Instructions for the task >> The reply should consist of one number, the count of lines below in which the word "edit" appears.
── Supplied material
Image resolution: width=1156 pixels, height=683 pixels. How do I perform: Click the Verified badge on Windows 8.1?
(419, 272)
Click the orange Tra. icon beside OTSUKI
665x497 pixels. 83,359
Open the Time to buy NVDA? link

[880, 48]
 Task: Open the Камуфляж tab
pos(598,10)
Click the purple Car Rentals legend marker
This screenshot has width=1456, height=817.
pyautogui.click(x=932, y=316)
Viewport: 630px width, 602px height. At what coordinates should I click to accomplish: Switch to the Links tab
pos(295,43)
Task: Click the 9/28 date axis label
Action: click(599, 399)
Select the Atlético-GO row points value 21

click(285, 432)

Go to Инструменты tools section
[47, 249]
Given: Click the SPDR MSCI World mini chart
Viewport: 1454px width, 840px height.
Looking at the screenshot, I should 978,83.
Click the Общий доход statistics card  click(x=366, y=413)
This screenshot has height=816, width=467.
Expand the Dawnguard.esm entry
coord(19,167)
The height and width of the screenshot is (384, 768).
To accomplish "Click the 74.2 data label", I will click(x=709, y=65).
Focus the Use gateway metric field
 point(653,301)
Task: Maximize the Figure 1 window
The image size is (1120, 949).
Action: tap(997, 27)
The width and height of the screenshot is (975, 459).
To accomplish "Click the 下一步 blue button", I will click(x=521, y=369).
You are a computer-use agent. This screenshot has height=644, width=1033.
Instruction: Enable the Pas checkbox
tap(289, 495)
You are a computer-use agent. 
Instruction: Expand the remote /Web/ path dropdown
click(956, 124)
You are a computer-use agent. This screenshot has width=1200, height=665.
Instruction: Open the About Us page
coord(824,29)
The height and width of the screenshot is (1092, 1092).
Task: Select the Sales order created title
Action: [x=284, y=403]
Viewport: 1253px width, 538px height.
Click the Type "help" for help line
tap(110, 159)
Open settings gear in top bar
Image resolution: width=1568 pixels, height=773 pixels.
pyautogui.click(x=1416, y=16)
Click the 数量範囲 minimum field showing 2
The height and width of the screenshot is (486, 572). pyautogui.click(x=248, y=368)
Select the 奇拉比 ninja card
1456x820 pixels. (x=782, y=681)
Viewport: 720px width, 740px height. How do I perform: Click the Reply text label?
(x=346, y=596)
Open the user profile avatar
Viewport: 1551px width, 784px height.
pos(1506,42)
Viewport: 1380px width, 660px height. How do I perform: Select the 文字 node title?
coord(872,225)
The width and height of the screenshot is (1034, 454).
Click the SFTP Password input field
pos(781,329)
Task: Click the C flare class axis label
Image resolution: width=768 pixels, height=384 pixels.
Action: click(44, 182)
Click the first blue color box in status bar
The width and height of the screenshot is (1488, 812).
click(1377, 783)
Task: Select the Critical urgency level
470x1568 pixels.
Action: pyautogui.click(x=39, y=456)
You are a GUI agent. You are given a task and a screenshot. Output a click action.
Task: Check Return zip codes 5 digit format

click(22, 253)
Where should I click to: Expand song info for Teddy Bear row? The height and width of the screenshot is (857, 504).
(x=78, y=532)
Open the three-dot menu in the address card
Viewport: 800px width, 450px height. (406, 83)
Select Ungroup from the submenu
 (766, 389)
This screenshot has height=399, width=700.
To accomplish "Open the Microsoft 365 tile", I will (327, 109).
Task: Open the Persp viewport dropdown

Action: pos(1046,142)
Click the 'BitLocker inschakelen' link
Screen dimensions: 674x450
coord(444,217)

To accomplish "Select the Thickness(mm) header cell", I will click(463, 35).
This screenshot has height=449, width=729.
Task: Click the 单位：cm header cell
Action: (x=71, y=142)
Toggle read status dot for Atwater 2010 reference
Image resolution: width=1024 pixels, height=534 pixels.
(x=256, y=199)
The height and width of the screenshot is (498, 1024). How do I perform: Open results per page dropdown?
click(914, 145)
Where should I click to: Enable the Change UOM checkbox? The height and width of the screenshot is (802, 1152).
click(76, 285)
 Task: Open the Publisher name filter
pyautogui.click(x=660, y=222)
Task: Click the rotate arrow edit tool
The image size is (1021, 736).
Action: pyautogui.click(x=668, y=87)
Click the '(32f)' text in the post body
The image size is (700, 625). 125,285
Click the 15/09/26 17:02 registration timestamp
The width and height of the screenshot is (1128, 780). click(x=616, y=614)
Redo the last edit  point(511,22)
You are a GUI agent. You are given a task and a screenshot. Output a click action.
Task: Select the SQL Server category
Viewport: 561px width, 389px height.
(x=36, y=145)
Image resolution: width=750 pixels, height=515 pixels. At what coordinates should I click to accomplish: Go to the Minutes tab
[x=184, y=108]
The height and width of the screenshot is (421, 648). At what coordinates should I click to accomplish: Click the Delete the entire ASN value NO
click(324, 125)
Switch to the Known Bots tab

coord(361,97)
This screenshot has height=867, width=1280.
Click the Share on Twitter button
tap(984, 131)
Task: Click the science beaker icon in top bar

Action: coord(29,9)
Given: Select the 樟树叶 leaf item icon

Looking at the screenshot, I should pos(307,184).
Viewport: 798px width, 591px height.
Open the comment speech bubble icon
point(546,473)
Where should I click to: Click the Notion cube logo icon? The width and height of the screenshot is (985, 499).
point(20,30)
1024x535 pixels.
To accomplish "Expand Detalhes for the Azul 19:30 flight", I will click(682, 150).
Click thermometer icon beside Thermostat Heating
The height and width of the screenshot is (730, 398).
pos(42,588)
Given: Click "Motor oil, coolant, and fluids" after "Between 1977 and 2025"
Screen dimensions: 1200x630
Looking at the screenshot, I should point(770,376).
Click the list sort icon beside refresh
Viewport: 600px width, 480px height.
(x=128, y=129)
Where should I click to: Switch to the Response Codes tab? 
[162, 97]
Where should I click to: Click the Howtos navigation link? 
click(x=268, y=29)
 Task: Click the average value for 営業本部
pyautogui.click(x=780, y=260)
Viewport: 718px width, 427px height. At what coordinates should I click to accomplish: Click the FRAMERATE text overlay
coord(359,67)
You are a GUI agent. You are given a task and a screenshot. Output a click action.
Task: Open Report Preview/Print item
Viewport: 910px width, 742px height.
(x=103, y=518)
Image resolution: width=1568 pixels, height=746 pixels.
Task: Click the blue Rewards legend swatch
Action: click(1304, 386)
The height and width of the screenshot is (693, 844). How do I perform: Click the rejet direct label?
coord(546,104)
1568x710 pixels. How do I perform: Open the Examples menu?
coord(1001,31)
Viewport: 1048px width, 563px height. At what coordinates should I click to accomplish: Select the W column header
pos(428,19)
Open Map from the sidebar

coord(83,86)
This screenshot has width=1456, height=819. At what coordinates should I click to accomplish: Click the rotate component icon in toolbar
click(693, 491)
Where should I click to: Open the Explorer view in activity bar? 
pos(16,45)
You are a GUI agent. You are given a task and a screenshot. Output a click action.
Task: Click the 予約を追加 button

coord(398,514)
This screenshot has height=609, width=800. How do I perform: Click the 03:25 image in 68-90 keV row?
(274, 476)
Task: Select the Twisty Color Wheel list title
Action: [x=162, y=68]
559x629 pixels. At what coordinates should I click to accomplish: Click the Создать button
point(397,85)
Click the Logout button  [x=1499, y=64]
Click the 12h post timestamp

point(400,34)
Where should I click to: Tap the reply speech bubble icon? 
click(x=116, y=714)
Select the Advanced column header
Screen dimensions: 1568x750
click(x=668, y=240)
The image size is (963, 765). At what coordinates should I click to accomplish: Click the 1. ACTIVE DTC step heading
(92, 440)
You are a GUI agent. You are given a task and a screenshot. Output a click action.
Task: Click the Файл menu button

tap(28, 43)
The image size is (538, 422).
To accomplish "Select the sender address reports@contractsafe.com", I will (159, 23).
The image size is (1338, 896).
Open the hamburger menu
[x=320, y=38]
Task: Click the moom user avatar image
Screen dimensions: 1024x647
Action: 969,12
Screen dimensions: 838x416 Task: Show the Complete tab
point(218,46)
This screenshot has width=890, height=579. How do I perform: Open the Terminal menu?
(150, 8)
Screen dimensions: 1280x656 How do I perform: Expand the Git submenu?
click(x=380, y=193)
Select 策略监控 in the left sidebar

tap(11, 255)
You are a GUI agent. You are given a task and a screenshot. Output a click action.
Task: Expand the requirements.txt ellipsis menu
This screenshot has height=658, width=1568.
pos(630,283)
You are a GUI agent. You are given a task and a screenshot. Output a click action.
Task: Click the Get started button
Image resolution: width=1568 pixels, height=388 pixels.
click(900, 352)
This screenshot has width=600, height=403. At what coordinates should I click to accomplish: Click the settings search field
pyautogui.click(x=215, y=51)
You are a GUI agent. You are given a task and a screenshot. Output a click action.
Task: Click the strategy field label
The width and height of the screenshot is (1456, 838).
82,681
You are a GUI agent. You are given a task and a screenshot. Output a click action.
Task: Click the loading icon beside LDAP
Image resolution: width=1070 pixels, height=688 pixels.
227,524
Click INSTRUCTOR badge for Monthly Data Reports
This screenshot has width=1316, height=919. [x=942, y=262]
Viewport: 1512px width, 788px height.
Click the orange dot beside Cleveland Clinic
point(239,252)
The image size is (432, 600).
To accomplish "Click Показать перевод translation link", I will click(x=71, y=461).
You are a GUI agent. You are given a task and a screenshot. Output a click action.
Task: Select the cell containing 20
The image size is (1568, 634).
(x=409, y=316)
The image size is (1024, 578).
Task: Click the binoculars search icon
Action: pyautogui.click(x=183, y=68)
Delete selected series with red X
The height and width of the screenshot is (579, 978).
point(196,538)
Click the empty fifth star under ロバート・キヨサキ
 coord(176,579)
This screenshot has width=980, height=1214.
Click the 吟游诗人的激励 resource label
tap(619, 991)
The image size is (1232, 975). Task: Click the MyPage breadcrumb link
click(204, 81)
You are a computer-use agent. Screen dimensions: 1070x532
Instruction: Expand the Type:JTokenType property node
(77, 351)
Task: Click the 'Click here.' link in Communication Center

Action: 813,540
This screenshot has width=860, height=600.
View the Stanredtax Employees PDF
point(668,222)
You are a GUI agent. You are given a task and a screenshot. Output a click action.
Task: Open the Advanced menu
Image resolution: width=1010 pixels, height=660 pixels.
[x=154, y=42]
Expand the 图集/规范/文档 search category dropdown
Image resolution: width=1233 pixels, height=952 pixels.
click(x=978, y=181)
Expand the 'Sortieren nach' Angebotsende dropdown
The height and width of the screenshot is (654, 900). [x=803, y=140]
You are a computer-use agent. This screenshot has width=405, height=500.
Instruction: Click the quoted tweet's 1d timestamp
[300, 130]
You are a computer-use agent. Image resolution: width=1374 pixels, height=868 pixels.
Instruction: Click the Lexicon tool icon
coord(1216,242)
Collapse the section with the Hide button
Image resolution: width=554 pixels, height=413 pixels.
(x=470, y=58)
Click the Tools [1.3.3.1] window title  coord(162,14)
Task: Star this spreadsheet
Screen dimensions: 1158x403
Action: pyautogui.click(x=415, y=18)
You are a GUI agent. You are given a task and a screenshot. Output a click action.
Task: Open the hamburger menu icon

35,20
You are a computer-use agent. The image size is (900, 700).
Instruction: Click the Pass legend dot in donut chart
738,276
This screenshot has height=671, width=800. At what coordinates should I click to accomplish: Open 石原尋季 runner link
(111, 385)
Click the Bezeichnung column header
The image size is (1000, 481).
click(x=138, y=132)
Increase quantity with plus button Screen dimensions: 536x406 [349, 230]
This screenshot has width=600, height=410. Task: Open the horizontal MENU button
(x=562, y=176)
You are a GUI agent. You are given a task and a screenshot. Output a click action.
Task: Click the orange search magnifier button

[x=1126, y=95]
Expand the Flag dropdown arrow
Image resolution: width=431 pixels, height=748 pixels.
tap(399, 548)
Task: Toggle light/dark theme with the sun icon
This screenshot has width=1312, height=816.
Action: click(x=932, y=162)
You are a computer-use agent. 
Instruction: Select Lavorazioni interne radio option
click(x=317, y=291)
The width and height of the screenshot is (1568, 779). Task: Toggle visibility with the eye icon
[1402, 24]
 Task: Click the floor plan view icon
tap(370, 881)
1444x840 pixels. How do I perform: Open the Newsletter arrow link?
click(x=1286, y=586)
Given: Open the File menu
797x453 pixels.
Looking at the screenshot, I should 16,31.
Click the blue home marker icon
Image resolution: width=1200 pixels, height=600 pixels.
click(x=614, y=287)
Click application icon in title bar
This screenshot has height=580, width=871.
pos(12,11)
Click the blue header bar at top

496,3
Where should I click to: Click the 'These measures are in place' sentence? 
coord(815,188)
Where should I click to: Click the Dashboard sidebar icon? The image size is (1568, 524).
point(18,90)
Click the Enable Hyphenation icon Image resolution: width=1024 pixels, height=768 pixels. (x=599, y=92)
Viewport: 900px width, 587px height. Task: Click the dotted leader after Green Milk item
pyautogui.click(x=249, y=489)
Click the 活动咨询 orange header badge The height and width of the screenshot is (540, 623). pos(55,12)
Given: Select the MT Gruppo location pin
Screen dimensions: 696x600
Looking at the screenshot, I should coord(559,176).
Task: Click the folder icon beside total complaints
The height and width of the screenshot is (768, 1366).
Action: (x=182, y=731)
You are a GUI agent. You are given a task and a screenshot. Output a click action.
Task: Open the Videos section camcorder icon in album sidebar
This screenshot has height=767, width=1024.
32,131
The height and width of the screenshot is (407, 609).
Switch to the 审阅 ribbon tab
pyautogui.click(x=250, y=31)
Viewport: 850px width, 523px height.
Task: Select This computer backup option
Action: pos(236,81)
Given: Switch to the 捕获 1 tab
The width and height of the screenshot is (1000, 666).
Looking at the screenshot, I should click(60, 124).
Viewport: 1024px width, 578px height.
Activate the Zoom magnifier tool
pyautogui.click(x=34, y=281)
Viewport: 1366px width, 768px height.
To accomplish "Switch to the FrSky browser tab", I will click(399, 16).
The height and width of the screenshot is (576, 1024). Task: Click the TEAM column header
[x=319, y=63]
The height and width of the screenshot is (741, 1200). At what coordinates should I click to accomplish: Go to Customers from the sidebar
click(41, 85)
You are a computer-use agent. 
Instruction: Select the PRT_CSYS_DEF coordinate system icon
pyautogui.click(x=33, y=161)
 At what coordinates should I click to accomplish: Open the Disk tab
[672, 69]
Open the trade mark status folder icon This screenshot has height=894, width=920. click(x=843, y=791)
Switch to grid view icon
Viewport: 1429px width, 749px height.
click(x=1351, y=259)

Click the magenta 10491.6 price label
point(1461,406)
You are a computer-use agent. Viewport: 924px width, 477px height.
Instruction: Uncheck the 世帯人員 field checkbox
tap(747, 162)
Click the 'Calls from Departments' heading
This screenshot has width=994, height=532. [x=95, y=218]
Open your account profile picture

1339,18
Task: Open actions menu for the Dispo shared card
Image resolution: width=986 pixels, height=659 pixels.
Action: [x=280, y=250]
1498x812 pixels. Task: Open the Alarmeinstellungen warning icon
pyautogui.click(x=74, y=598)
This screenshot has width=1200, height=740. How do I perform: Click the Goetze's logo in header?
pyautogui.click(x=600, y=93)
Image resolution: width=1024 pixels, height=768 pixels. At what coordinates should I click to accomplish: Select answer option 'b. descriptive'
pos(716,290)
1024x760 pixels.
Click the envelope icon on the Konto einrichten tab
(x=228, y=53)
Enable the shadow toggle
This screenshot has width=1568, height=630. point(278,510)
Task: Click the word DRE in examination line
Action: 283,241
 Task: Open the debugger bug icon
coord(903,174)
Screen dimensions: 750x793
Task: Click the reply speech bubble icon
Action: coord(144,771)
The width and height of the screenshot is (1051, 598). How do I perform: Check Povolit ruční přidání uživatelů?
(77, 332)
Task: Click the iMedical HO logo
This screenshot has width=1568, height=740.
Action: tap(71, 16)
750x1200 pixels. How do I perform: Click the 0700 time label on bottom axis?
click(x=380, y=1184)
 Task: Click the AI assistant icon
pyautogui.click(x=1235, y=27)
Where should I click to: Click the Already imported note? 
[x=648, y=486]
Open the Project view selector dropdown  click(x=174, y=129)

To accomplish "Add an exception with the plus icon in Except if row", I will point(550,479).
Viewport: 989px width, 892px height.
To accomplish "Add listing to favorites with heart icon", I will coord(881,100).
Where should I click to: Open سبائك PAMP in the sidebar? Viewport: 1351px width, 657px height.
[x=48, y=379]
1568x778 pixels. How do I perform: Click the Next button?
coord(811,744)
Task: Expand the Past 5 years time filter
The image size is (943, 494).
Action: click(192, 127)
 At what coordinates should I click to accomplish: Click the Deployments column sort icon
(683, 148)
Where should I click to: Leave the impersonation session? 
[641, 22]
────
Result of the exercise >> 2